There are many variations of these errors. Typical ones are "Out of Java heap Space", "OOM errors". But, there are ones that are more subtle like "Failed without being ACK'd", "Futures timed out after [n seconds]". These generally happen when the threads are busy with GC and couldn't send the heartbeat message to the driver. A good way to debug these are by going through the GC logs.
spark.executor.extraJavaOptions=-verbose:gc -XX:+PrintGCDetails -XX:+PrintGCTimeStamps
You can tweak your configuration based on the behavior seen by the gc logs. If there are lot of Full GC cycles happening, then you tuning config parameters like "spark.storage.memoryFraction" may help. For the timeout errors, changing the following defaults:
spark.akka.frameSize=120
spark.rpc.askTimeout=120
Everyday I'm shuffling.
When doing operations like joins, intersection, cartesian, etc. consider partitioning your RDD using a Hash Partitioner. In particular, if you’re joining a large RDD with a relatively smaller one, consider partitioning the larger RDD at the outset. This will ensure that only the elements of the smaller RDD are shuffled. </p>
Broadcast it!
Broadcasting data can make your jobs really really fast. It obviously helps knowing what data size you're dealing with. Assume you're taking a cartesian between two RDDS, one of size 300k, other 100k. The resultant RDD would be 90 x 109. That's 90 billion pairs. The network shuffle required here will most likely kill your Spark job. However, if you broadcast the 100K RDD, creating the cartesian takes less than 5 minutes as it involves a simple flatMap operation over each element in it's own partition.
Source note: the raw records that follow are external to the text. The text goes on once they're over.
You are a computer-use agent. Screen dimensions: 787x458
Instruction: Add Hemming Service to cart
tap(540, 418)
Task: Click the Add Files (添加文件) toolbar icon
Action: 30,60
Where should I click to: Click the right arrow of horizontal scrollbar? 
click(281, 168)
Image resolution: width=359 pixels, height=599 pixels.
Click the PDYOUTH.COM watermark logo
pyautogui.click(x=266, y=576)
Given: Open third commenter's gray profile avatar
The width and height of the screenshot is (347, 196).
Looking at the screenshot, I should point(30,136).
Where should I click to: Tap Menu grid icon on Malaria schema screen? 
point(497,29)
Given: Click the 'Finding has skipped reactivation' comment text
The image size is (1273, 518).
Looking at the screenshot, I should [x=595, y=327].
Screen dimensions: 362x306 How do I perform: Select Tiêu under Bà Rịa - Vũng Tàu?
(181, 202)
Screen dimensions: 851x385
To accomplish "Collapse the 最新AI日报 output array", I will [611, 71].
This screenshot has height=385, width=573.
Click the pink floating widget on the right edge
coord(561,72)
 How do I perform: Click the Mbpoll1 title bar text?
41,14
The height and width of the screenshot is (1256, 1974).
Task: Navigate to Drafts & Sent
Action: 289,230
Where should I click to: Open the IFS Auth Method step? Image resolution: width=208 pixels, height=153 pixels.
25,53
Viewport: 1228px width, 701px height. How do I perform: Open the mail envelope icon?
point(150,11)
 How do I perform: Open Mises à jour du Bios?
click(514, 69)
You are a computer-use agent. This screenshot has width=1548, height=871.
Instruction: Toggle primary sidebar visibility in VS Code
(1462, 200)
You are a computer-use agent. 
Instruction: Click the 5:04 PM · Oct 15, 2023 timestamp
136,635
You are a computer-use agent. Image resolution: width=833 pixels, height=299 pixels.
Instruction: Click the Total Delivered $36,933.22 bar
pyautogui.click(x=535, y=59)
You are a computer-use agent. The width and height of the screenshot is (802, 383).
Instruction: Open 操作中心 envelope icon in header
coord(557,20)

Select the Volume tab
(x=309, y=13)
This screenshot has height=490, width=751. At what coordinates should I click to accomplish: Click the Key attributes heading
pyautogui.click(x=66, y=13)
Prefer Integers over Strings
Prefer using Integers over Strings and large objects since it affects serialization/shuffle times. If you need to use a large object simply as a key, or in cases where your algorithm demands integers, we can use zipWithIndex to create a object -> integer (with the reverse mapping) RDD and cache it. If it's small enough, just create a BiMap and broadcast it.
Be Careful with Enums!
When you use transformations like reduceByKey,countByKey,etc. the internal implementation of Spark uses hashCode to do the calculations. Now, Java Enums do not have consistent hash code across different VMs. Now, since the enum keys will be distributed across different executors, even same keys may have different hash keys! This will lead to unexpected results. If you collect this result, the keys will be sent to the driver, and the now the keys which had different hash codes will get a consistent hash and will override each other. A simple way to avoid this is using the name/toString method for the keys.
Spark is really really powerful. Use it properly, and you can solve most of your problems. Remember, it's never lupus!